• [WHAT TO WORK ON]:
Scan the entries for the word "computer", and copy every line where it appears.

Saved data entries
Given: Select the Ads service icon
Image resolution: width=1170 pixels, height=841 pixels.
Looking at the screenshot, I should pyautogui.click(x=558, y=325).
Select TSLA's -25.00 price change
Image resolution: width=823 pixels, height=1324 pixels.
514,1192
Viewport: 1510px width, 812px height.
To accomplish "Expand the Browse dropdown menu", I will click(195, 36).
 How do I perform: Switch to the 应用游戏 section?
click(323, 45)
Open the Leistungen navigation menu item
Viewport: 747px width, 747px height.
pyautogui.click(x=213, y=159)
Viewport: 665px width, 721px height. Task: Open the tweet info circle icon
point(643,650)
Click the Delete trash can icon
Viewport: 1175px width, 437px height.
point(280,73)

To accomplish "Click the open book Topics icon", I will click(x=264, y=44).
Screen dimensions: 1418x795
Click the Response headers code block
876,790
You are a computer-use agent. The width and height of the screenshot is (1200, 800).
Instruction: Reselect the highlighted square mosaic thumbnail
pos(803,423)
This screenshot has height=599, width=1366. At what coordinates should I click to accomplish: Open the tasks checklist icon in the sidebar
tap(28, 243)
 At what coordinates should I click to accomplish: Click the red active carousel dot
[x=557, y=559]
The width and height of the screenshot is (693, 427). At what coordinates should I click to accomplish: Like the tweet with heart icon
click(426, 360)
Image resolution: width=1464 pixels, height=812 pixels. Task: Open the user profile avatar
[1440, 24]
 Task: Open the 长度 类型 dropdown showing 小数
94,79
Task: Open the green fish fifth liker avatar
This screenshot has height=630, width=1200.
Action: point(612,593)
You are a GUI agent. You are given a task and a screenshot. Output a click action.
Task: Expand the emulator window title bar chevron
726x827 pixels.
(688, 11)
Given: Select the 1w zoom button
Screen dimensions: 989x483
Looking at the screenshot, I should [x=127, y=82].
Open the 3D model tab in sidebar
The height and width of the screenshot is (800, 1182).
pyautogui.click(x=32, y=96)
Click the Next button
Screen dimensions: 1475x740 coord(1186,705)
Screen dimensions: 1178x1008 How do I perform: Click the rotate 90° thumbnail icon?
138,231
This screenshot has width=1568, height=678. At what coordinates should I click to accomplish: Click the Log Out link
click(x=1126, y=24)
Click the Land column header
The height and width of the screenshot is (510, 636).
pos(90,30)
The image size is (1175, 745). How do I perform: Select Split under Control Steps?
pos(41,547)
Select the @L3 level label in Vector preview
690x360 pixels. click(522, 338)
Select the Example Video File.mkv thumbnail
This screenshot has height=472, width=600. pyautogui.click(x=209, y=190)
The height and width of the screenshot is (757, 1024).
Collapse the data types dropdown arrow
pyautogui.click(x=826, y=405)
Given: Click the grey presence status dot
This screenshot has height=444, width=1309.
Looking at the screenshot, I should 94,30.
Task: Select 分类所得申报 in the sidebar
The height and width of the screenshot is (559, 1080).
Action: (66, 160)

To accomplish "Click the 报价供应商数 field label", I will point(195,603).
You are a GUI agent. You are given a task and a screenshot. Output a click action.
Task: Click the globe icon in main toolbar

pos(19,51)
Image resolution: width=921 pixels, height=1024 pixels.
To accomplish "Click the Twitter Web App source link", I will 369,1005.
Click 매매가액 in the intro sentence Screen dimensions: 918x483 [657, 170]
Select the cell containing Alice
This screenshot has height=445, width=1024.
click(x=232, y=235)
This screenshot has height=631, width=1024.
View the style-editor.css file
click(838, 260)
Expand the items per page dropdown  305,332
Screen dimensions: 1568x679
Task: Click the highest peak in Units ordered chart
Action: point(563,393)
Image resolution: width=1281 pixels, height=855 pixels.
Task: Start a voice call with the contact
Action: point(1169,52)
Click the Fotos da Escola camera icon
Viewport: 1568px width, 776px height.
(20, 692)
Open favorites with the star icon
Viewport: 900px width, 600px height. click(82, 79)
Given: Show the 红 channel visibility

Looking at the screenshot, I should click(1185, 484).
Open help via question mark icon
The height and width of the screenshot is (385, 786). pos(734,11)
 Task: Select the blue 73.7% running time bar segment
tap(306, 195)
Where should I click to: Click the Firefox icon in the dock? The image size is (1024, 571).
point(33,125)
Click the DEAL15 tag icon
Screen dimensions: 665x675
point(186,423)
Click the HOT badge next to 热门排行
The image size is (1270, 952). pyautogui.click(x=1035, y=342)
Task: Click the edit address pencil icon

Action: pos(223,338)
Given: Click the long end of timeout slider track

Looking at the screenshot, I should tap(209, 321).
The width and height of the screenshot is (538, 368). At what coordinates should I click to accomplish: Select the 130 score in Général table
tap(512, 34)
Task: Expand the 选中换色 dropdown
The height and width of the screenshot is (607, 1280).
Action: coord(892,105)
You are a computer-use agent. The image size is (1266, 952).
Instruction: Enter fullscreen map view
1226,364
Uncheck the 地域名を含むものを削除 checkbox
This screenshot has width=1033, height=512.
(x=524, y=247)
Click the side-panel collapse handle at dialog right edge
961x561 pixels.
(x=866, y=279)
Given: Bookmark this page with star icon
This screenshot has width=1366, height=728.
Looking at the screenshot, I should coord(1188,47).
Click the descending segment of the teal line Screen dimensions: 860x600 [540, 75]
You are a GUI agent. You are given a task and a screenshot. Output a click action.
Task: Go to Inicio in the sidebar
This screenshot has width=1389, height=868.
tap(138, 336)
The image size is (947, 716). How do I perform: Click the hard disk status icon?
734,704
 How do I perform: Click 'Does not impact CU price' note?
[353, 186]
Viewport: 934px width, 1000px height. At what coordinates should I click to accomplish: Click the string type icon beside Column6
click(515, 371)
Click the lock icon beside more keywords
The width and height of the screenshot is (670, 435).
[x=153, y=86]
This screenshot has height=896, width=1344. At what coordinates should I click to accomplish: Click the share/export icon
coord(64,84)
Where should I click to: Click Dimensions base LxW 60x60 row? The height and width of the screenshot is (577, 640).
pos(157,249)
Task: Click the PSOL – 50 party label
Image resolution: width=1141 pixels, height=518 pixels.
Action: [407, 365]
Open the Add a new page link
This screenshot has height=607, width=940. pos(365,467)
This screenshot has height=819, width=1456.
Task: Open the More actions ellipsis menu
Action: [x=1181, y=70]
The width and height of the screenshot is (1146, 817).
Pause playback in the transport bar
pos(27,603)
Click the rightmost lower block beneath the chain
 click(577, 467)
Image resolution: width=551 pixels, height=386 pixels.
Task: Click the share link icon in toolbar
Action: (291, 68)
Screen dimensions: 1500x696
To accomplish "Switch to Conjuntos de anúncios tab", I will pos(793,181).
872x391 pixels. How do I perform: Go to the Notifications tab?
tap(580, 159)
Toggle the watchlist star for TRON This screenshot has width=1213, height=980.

• [RESPONSE FOR THIS EXERCISE]:
You are a computer-use agent. The width and height of the screenshot is (1200, 800).
You are a computer-use agent. The image size is (1266, 952).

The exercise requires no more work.